Il Festival è un immenso minestrone che intercetta tutto. C’è posto per la pace nel mondo (non è un’esclusiva delle partecipanti a Miss Italia), le canzoni, i figli (soprattutto quelli di Tizio e Caio), le proteste dei trattori, gli ospiti internazionali, i monologhi un tanto al chilo, i morti sul lavoro. Eppoi i ricordi di pandemia, i principi montecarlesi, le bande dell’esercito, gli abiti classici e psichedelici che ti chiedi se anche quella è la tanto decantata moda italiana…
Sanremo propone una sequenza infinita di cose scollegate, colpi di scena ampiamente preannunciati e dunque attesi da tutti. Non c’è un prima e un dopo: è tutto un eterno presente che si consuma subito e poi si passa all’altro. È lo show assoluto che può esistere (ed è sopportabile) solo cinque giorni. È un bellissimo spettacolo nazional-popolare che sopravvive nonostante la crisi sociale, economica e politica che attraversa il Paese.

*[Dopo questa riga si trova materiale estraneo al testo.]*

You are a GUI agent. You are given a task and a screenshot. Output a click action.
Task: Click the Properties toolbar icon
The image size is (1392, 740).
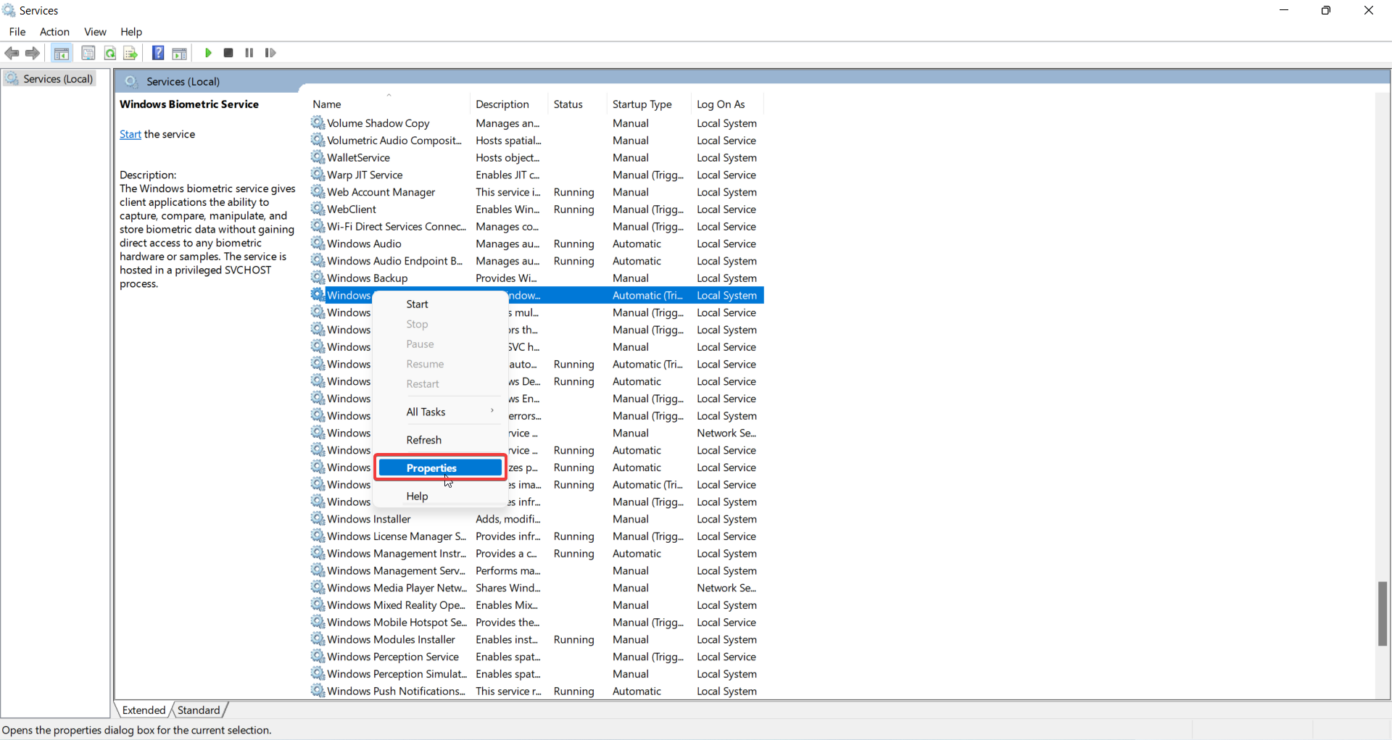click(88, 53)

Ad affollare il teatro Ariston (che quando ci entri vedi quanto è piccolo) ci sono soprattutto dirigenti Rai e loro parenti, amministratori delegati delle aziende inserzioniste, mamme e papà di cantanti, mogli di presentatori, discografici, consulenti artistici, qualche religioso, politici nazionali e locali, fidanzate (anche ex vanno bene). Un po’ come allo stadio, dove sky box e poltroncine sono stabilmente affittati dalle aziende per invitare (e ingraziarsi) i loro clienti. Per trovare una persona normale devi salire in piccionaia, dove però il fanatismo sanremese è più stipato, rumoroso, sudato. Decisamente più proletario rispetto all’élite che siede in platea.
Anche in questo Sanremo è sempre Sanremo.